BLACKSBURG, Virginia -- A gunman opened fire in a dorm and classroom at Virginia Tech on Monday, killing at least 21 people in the deadliest campus shooting in U.S. history.

The gunman was killed but it was unclear if he was shot by police or took his own life.

"Today the university was struck with a tragedy that we consider of monumental proportions," Virginia Tech president Charles Steger said. "The university is shocked and indeed horrified."

The university reported shootings at opposite sides of the 1,050-hectare campus, beginning at about 7:15 a.m. at West Ambler Johnston, a co-ed residence hall that houses 895 people, and continuing about two hours later at Norris Hall, an engineering building.
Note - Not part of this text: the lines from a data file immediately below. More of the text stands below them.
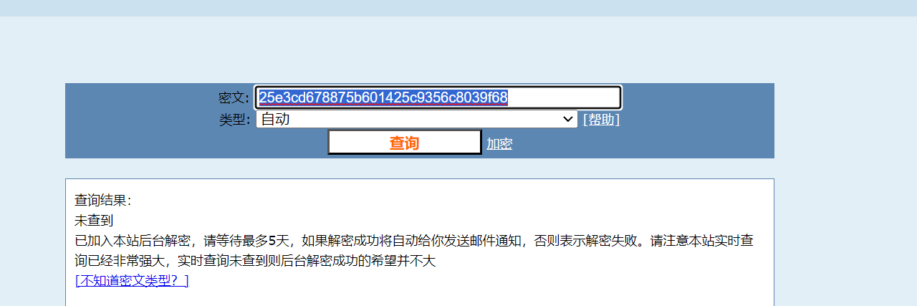Open the [帮助] help link
This screenshot has width=917, height=306.
coord(601,120)
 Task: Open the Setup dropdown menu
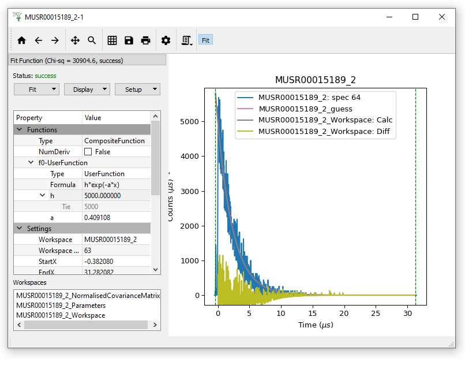tap(137, 90)
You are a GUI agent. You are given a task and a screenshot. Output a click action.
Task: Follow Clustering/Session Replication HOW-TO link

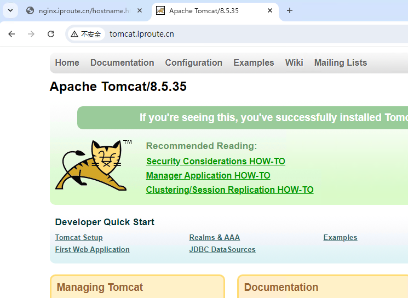coord(229,190)
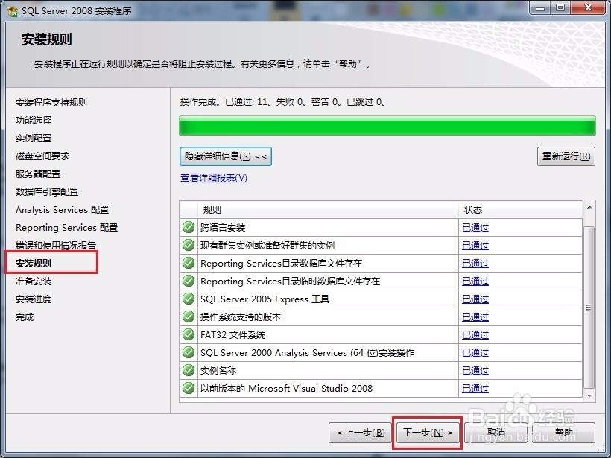This screenshot has width=611, height=458.
Task: Click the 已通过 link for 跨语言安装
Action: 475,227
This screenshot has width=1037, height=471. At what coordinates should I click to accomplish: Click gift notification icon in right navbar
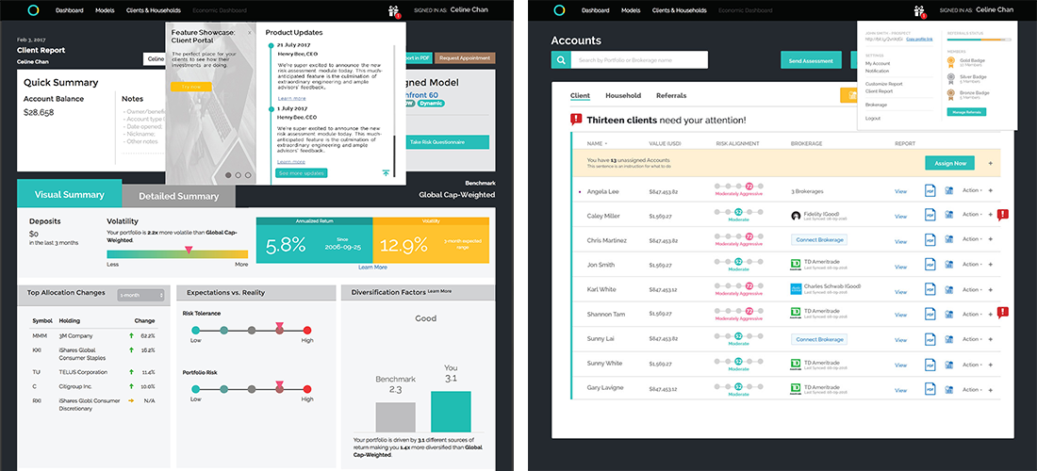pos(921,11)
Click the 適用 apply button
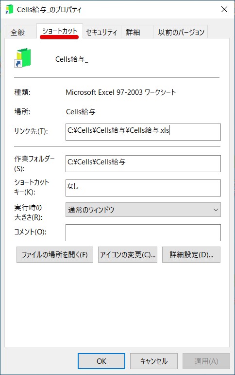This screenshot has height=375, width=235. point(206,361)
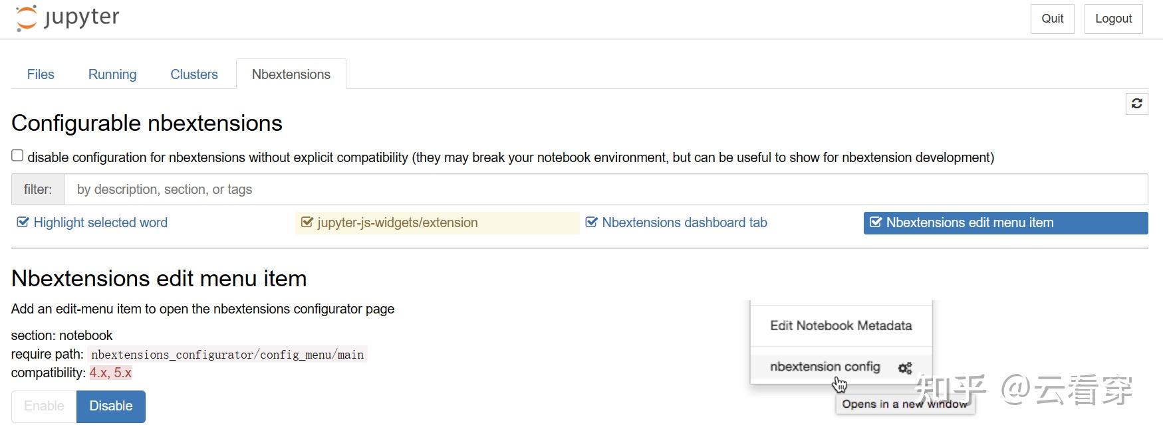Uncheck the Nbextensions dashboard tab extension

pos(591,222)
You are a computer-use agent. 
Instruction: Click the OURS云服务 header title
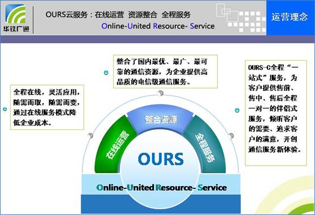point(118,15)
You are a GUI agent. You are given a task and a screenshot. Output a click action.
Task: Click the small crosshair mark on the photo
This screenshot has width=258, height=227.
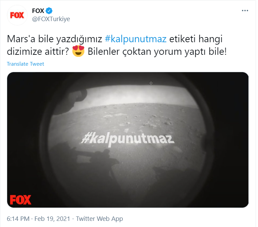pyautogui.click(x=151, y=83)
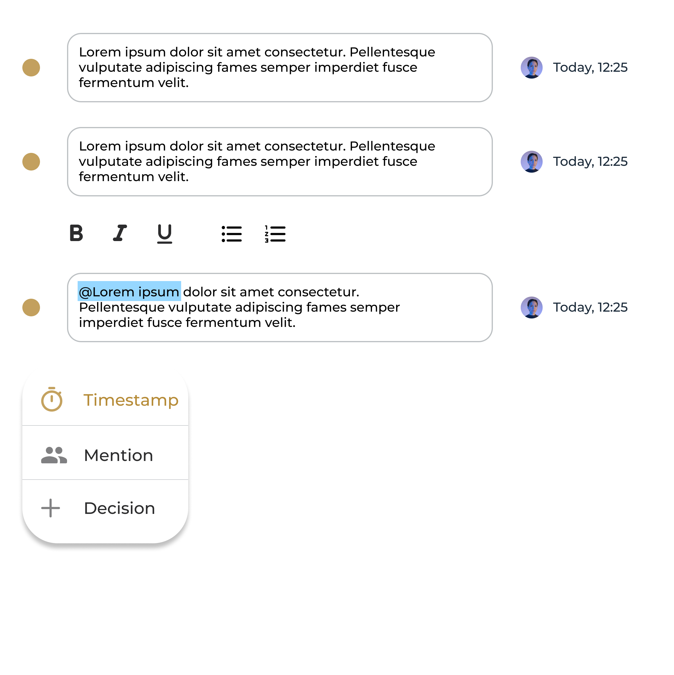The image size is (674, 675).
Task: Insert a bulleted list
Action: [x=232, y=234]
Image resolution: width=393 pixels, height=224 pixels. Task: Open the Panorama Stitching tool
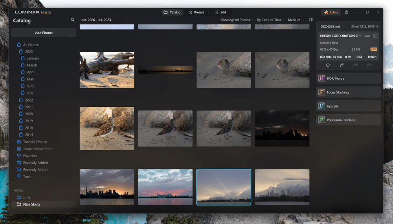348,120
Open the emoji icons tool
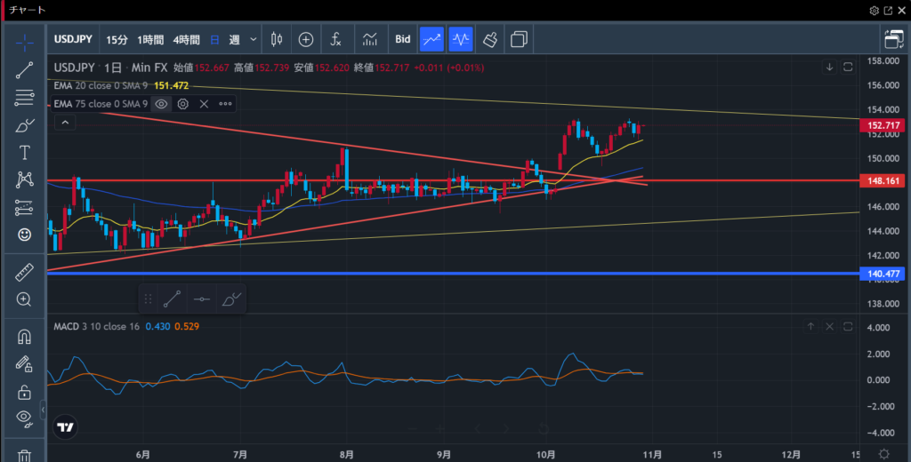The width and height of the screenshot is (911, 462). tap(24, 235)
The name of the gunman was not released.

Up until Monday, the deadliest campus shooting in U.S. history took place in 1966 at the University of Texas, where Charles Whitman climbed to the 28th-floor observation deck of a clock tower and opened fire. He killed 16 people before he was gunned down by police. In the Columbine High School bloodbath near Littleton, Colorado, in 1999, two teenagers killed 12 fellow students and a teacher before taking their own lives.

On Monday, one student was killed in a dorm and the others were killed in the classroom, Virginia Tech police chief W.R. Flinchum.
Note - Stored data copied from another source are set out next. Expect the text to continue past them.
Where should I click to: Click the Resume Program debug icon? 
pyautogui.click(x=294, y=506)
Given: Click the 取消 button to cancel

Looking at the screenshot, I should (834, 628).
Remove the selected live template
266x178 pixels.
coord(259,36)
After the shootings, all entrances to the campus were closed and classes canceled through Tuesday.

"There's just a lot of commotion. It's hard to tell exactly what's going on," said Jason Anthony Smith, 19, who lives in the dorm where the shooting took place.

Aimee Kanode, a first-year student, said the shooting happened on the fourth floor of West Ambler Johnston dormitory, one floor above her room. The resident assistant in Kanode's dormitory knocked on her door about 8 a.m. to notify students to stay put. "They had us under lockdown," Kanode said. "They temporarily lifted the lockdown, the gunman shot again.

"We're all locked in our dorms surfing the Internet trying to figure out what's going on," Kanode said.